■ Directions for this task ■
Copy the lines below word for word, from the one containing "Where should I click to: Open" through the one containing "This screenshot has width=732, height=509.", both included.

* BEGIN *

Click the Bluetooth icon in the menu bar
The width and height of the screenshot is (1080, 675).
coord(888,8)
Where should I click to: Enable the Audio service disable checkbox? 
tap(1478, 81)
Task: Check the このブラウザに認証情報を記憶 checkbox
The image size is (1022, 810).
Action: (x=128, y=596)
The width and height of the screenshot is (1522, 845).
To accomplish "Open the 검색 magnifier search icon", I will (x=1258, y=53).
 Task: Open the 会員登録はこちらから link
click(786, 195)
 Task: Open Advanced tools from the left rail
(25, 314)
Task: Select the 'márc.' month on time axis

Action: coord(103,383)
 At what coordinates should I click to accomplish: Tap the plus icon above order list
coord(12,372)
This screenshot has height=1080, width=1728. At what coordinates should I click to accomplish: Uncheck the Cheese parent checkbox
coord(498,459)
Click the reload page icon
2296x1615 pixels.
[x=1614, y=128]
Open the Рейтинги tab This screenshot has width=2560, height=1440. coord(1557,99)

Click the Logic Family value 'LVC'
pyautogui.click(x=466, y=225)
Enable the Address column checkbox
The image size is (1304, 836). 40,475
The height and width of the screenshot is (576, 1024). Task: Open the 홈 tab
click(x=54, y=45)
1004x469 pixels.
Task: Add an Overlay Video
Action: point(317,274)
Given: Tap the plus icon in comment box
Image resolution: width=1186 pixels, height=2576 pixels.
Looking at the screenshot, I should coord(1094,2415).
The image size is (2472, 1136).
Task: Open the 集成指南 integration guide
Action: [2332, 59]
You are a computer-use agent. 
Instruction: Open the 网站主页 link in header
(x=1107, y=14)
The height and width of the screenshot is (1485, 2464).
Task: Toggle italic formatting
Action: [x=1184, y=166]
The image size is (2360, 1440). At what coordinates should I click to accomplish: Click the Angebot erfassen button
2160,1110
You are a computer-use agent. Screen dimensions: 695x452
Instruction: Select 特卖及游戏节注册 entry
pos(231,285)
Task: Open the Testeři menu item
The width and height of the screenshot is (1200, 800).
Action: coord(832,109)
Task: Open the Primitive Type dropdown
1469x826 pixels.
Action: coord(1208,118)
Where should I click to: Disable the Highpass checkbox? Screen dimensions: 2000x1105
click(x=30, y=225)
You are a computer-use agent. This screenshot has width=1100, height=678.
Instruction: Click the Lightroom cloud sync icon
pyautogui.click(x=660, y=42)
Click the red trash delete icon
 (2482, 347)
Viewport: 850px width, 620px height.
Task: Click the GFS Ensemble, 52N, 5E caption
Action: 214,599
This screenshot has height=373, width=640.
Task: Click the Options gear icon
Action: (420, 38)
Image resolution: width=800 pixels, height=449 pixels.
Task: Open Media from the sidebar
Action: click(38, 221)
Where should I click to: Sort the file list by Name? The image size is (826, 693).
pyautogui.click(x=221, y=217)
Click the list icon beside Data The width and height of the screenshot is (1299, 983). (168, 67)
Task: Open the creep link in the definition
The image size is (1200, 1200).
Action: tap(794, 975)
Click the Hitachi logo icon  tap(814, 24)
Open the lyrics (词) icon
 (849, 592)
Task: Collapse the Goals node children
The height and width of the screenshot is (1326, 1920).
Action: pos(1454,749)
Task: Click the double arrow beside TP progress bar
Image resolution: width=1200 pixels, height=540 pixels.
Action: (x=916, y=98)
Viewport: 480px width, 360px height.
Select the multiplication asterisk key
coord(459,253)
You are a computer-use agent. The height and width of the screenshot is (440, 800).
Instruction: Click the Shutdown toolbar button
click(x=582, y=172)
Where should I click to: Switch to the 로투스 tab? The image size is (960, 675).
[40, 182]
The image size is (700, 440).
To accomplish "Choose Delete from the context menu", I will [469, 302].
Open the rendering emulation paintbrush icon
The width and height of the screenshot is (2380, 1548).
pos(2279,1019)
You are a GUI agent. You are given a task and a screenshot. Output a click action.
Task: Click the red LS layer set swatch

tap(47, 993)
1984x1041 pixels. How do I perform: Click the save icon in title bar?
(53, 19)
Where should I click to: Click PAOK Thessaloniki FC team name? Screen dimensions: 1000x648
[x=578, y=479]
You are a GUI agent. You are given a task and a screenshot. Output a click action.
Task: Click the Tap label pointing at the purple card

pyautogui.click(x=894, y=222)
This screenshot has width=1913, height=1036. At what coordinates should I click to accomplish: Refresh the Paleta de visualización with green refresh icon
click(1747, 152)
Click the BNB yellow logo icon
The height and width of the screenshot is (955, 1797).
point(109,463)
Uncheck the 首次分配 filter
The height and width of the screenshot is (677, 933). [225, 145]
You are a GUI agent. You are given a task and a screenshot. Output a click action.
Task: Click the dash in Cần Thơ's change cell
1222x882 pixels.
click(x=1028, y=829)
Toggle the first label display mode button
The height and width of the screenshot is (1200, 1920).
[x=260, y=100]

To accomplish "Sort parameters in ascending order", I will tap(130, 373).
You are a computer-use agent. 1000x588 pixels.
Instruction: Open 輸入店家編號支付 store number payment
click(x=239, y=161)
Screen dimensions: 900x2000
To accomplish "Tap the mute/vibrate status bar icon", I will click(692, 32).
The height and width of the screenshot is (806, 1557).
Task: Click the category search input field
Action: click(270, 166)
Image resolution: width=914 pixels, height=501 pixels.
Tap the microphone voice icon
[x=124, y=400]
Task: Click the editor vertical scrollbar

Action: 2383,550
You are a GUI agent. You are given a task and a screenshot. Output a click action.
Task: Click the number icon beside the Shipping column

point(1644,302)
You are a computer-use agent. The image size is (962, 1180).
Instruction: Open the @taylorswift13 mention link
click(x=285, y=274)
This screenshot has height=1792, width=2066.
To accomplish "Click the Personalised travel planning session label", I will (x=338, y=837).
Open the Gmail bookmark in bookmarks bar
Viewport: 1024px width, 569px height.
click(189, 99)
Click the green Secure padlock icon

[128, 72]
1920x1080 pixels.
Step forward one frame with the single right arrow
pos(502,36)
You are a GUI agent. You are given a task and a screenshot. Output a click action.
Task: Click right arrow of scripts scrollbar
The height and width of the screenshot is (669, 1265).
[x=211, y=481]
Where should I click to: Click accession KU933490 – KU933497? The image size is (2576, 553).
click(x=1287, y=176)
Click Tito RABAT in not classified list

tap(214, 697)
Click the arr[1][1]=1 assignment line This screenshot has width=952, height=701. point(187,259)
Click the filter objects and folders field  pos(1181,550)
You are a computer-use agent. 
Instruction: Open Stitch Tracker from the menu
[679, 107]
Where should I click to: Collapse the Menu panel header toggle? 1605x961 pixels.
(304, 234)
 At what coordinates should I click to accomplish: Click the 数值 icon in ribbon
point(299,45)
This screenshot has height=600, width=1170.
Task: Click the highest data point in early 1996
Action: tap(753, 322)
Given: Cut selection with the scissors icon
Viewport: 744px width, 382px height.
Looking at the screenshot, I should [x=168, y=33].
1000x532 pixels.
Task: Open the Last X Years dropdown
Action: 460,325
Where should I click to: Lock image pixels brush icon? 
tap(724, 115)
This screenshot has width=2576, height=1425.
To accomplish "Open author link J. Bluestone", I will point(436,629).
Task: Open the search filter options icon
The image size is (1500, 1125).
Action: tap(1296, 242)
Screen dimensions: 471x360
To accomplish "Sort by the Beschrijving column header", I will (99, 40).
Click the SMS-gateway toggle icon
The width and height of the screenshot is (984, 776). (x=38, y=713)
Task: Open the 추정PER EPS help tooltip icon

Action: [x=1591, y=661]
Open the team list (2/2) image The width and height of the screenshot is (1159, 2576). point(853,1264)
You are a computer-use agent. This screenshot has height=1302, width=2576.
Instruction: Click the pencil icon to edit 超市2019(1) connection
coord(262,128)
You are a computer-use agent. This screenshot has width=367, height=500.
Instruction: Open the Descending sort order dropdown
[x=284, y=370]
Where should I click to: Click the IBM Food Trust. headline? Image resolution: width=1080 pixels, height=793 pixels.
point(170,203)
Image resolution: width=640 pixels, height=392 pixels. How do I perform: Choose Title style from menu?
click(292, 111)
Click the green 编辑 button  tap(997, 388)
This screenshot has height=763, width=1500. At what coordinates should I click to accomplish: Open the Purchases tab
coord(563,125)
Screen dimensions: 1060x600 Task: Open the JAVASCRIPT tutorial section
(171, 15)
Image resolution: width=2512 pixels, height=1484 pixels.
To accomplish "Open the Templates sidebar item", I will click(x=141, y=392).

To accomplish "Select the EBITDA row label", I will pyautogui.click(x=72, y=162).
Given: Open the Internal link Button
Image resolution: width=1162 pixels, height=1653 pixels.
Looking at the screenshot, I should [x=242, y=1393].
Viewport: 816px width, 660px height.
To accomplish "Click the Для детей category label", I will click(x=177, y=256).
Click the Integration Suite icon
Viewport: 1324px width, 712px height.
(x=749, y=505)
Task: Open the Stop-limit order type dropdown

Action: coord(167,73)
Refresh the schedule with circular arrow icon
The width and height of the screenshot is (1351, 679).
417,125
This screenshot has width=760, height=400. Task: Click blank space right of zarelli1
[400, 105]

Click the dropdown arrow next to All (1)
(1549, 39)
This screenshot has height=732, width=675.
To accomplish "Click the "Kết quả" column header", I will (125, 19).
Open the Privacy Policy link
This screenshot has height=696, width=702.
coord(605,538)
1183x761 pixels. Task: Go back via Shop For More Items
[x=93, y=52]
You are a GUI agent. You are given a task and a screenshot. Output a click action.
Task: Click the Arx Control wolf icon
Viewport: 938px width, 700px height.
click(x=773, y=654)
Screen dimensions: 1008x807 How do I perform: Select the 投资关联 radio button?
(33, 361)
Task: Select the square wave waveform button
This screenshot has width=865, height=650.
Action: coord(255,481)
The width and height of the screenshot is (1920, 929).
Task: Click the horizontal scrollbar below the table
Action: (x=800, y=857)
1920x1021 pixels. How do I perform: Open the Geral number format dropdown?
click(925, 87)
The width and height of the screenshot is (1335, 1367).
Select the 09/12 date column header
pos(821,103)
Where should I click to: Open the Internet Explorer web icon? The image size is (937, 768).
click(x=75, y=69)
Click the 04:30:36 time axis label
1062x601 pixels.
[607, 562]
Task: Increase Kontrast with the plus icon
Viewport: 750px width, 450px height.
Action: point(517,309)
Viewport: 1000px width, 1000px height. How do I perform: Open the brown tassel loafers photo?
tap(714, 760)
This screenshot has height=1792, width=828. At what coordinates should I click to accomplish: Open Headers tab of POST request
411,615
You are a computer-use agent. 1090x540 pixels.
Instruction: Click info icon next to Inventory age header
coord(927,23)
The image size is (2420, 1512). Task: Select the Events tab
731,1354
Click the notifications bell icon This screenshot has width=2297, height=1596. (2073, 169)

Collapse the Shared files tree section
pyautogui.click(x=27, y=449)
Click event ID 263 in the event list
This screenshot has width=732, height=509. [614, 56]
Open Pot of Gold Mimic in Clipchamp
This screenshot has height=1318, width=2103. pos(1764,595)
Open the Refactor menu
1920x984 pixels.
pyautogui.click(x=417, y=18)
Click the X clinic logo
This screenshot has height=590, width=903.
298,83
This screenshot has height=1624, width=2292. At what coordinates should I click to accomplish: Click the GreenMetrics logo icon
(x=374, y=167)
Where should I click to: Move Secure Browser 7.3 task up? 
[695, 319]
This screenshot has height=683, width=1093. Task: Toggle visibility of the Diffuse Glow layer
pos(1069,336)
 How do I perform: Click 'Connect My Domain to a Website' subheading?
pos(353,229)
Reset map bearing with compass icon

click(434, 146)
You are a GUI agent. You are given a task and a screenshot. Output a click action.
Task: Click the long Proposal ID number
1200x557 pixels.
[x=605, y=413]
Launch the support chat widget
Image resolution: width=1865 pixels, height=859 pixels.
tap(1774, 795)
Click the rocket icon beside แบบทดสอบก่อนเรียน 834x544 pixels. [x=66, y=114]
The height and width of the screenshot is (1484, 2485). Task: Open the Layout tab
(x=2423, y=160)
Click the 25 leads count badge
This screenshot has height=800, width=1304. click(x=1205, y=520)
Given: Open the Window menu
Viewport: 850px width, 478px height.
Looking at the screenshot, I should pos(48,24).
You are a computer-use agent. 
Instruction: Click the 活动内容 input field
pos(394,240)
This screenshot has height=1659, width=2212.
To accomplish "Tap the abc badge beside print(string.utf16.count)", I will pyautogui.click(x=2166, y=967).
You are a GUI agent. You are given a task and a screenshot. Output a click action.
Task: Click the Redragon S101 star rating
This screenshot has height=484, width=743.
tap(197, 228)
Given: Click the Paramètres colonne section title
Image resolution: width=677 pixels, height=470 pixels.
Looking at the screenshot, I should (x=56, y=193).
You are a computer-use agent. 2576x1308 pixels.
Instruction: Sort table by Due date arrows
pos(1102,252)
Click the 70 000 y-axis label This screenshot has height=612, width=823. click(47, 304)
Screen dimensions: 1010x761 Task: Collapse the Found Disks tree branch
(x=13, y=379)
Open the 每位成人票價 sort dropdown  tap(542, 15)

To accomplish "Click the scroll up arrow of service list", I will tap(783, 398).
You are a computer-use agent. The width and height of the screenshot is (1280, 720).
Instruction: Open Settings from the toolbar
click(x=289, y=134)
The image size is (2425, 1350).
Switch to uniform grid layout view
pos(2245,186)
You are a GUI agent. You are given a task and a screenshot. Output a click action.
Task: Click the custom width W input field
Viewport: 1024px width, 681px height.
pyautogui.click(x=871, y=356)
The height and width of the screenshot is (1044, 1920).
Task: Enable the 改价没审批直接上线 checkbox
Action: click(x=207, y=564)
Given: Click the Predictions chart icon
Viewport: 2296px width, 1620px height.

* END *

■ Final answer ■
Where should I click to: Open the Internet Explorer web icon? The image size is (937, 768).
click(x=75, y=69)
Click the 04:30:36 time axis label
1062x601 pixels.
[607, 562]
Task: Increase Kontrast with the plus icon
Viewport: 750px width, 450px height.
Action: point(517,309)
Viewport: 1000px width, 1000px height. How do I perform: Open the brown tassel loafers photo?
tap(714, 760)
This screenshot has height=1792, width=828. At what coordinates should I click to accomplish: Open Headers tab of POST request
411,615
You are a computer-use agent. 1090x540 pixels.
Instruction: Click info icon next to Inventory age header
coord(927,23)
The image size is (2420, 1512). Task: Select the Events tab
731,1354
Click the notifications bell icon This screenshot has width=2297, height=1596. (2073, 169)

Collapse the Shared files tree section
pyautogui.click(x=27, y=449)
Click event ID 263 in the event list
This screenshot has width=732, height=509. [614, 56]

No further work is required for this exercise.